Your goal: Reproduce exactly the lines that run from the start of the records below to the line with "Task: Collapse the", inclusive.

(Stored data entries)
┄┄┄┄┄┄

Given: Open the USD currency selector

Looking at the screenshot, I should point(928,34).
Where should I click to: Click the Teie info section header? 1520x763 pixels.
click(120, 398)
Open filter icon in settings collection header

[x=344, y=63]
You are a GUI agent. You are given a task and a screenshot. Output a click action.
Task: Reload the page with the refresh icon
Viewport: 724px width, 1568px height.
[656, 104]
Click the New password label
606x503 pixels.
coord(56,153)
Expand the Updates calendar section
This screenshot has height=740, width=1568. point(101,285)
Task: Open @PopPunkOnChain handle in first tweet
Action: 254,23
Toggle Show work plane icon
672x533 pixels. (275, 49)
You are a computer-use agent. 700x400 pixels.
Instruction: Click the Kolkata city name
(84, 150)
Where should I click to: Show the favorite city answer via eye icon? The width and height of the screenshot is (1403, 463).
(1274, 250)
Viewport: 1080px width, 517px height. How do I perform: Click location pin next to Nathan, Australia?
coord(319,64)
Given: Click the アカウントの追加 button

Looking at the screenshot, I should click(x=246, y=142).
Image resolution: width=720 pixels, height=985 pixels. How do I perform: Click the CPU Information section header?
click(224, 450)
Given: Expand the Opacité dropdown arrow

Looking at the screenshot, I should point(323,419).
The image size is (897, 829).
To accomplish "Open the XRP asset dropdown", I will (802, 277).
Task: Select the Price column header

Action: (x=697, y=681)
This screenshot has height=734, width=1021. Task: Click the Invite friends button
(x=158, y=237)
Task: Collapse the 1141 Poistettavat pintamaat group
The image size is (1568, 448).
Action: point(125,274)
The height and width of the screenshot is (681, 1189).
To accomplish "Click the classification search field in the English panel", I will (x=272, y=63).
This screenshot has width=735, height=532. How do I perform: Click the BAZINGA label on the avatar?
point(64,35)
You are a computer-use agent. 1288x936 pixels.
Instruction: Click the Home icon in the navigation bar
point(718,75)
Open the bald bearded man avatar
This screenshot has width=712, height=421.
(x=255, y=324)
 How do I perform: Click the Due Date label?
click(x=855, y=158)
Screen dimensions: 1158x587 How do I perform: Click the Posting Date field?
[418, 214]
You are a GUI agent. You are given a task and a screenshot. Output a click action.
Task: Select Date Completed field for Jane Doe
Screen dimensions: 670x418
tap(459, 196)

┄┄┄┄┄┄

Answer space:
Given: Open the USD currency selector

Looking at the screenshot, I should point(928,34).
Where should I click to: Click the Teie info section header? 1520x763 pixels.
click(120, 398)
Open filter icon in settings collection header

[x=344, y=63]
You are a GUI agent. You are given a task and a screenshot. Output a click action.
Task: Reload the page with the refresh icon
Viewport: 724px width, 1568px height.
[656, 104]
Click the New password label
606x503 pixels.
coord(56,153)
Expand the Updates calendar section
This screenshot has height=740, width=1568. point(101,285)
Task: Open @PopPunkOnChain handle in first tweet
Action: 254,23
Toggle Show work plane icon
672x533 pixels. (275, 49)
You are a computer-use agent. 700x400 pixels.
Instruction: Click the Kolkata city name
(84, 150)
Where should I click to: Show the favorite city answer via eye icon? The width and height of the screenshot is (1403, 463).
(1274, 250)
Viewport: 1080px width, 517px height. How do I perform: Click location pin next to Nathan, Australia?
coord(319,64)
Given: Click the アカウントの追加 button

Looking at the screenshot, I should click(x=246, y=142).
Image resolution: width=720 pixels, height=985 pixels. How do I perform: Click the CPU Information section header?
click(224, 450)
Given: Expand the Opacité dropdown arrow

Looking at the screenshot, I should point(323,419).
The image size is (897, 829).
To accomplish "Open the XRP asset dropdown", I will (802, 277).
Task: Select the Price column header

Action: (x=697, y=681)
This screenshot has height=734, width=1021. Task: Click the Invite friends button
(x=158, y=237)
Task: Collapse the 1141 Poistettavat pintamaat group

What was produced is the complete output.